**DESCRIPTION OF THE TASK**
Reproduce, without any changes, the full text about data models that force free-form data to be parsed.
** start TEXT EXTRACT **
Please don't interpret what I am saying as a programming challenge -- I understand that it is possible to write long code with a list of exceptions or rules and have that algorithm work pretty well in most cases. The point is that writing that algorithm is a lot of work, running it will be inefficient, and it will never be exact because the data itself that is being processed is essentially random. It's just like the old saying: "garbage in, garbage out". Still one of my favorites, after all these years, and it still applies!
A Data Model that requires Parsing = A Poor Data Model
So, we need to accept that sometimes you've got to parse data like this. And that's OK; it happens, it can be done, even if some manual work is often involved.
However, there's no excuse when you design your database, your SQL code, or applications so that free-form data must
be parsed, when you can simply design it correctly in the first place and store your data already broken out into the smallest possible units with the correct data types.
** end TEXT EXTRACT **
** start MATERIAL PROVIDED **
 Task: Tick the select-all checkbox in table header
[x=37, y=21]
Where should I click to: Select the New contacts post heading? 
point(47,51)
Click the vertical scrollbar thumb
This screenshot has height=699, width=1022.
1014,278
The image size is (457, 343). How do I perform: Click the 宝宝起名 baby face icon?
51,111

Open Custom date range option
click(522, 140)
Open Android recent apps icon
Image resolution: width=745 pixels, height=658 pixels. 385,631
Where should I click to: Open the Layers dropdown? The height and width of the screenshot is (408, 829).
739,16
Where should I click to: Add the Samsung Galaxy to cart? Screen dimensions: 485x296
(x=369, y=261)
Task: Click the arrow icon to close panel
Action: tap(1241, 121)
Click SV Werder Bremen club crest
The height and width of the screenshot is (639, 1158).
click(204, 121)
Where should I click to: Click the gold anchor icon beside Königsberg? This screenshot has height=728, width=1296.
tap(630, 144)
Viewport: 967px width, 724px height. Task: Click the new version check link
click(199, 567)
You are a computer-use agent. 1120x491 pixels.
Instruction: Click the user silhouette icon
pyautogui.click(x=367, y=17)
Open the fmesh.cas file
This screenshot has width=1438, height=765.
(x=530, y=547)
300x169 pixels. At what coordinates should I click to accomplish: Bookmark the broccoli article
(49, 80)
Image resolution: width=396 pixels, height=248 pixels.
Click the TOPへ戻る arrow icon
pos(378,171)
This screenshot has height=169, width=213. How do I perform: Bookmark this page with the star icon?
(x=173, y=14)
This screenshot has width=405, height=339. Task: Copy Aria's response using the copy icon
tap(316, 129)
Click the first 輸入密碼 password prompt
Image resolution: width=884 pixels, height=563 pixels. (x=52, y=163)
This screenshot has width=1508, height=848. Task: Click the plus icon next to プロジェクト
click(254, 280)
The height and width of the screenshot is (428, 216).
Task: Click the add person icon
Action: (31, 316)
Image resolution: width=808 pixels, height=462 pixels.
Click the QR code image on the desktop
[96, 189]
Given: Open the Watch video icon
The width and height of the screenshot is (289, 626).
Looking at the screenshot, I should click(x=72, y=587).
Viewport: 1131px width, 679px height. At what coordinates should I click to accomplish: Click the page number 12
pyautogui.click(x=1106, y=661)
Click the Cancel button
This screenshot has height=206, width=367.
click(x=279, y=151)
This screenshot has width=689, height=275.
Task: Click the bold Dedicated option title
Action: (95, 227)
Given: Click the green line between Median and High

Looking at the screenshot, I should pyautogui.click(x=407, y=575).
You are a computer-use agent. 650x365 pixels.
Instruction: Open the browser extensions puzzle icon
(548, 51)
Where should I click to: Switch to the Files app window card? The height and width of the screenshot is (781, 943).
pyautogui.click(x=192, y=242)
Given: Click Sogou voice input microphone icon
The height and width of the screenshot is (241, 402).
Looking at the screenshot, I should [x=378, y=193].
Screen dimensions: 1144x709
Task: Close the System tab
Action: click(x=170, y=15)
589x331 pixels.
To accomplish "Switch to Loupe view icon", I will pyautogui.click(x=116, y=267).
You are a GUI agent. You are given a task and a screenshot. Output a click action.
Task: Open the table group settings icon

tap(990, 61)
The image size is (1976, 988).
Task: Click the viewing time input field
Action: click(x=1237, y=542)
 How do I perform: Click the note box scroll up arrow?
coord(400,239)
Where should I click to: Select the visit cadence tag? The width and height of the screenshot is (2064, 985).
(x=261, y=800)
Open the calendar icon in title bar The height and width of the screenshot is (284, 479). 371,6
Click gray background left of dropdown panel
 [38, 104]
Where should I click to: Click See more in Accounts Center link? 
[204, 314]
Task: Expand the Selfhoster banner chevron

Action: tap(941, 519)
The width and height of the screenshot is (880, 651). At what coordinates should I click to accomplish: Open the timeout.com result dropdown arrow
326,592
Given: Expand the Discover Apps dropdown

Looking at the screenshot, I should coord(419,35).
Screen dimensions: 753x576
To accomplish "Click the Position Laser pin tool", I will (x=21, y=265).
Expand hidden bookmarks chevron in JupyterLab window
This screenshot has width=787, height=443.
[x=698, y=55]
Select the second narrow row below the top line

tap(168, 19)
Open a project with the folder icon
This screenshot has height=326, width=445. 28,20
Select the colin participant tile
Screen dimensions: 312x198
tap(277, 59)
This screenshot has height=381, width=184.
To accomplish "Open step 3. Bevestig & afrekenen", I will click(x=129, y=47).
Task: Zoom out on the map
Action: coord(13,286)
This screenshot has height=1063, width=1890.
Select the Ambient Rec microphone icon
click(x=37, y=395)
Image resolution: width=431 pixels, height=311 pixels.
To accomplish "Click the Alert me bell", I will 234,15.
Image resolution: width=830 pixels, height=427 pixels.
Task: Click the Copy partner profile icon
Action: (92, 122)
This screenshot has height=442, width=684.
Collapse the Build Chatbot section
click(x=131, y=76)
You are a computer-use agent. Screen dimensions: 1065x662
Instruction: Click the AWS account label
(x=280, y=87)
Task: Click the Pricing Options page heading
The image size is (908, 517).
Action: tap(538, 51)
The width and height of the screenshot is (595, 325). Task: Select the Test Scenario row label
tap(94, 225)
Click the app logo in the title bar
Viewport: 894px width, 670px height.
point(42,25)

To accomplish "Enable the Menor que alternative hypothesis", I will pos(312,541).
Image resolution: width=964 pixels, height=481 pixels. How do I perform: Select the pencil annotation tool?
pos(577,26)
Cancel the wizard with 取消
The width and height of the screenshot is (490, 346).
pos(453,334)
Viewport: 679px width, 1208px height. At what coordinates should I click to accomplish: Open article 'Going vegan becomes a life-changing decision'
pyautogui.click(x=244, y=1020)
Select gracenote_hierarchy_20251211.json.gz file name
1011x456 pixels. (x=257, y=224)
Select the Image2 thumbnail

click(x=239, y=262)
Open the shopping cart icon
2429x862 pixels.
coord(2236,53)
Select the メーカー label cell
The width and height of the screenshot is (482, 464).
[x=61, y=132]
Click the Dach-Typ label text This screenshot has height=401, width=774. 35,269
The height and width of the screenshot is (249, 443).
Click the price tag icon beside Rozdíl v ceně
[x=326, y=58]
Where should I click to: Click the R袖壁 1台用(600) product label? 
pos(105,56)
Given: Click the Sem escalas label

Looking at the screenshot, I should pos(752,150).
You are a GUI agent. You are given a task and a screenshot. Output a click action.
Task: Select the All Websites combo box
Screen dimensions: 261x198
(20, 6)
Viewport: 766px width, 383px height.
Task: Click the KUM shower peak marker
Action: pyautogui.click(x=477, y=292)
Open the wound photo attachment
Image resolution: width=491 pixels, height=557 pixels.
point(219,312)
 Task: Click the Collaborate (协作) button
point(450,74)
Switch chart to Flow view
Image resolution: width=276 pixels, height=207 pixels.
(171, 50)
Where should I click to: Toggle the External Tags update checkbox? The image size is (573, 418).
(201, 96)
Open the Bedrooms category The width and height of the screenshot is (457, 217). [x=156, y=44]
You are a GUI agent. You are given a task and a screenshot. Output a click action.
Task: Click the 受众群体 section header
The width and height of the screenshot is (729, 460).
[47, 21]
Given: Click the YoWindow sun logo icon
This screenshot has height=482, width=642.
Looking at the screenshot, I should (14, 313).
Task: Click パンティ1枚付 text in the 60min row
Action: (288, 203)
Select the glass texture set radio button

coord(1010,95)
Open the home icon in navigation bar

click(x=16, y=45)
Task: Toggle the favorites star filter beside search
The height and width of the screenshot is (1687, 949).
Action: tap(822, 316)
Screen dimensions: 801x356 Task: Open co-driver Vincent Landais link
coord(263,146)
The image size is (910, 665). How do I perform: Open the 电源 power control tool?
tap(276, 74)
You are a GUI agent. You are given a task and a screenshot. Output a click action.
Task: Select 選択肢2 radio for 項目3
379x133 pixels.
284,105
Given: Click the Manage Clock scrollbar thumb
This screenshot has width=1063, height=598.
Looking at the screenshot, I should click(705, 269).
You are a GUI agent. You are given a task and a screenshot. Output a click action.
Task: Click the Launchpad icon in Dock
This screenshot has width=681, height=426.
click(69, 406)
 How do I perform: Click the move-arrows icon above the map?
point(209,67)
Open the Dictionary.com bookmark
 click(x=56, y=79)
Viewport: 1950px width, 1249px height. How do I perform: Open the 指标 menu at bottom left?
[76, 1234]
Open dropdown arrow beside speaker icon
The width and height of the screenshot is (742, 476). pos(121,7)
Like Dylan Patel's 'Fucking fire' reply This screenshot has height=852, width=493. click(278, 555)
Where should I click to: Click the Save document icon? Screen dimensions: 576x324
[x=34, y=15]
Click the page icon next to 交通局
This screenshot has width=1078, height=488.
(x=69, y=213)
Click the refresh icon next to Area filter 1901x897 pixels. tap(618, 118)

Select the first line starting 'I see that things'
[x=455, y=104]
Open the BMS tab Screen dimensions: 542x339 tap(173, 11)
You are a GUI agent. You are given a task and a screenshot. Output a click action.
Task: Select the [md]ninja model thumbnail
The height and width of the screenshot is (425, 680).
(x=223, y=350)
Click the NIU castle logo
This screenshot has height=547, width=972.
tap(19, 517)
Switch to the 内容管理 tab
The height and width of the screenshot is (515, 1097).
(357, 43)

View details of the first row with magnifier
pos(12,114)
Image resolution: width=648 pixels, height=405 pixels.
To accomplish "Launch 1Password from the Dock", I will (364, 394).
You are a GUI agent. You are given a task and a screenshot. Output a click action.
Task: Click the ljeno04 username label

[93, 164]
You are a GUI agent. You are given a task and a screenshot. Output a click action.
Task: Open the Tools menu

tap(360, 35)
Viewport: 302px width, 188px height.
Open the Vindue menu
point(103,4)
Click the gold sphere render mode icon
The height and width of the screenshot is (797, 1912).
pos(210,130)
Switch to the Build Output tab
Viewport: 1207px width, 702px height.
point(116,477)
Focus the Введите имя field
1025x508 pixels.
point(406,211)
** end MATERIAL PROVIDED **
**RESPONSE TO THIS EXERCISE**
Please don't interpret what I am saying as a programming challenge -- I understand that it is possible to write long code with a list of exceptions or rules and have that algorithm work pretty well in most cases. The point is that writing that algorithm is a lot of work, running it will be inefficient, and it will never be exact because the data itself that is being processed is essentially random. It's just like the old saying: "garbage in, garbage out". Still one of my favorites, after all these years, and it still applies!
A Data Model that requires Parsing = A Poor Data Model
So, we need to accept that sometimes you've got to parse data like this. And that's OK; it happens, it can be done, even if some manual work is often involved.
However, there's no excuse when you design your database, your SQL code, or applications so that free-form data must
be parsed, when you can simply design it correctly in the first place and store your data already broken out into the smallest possible units with the correct data types.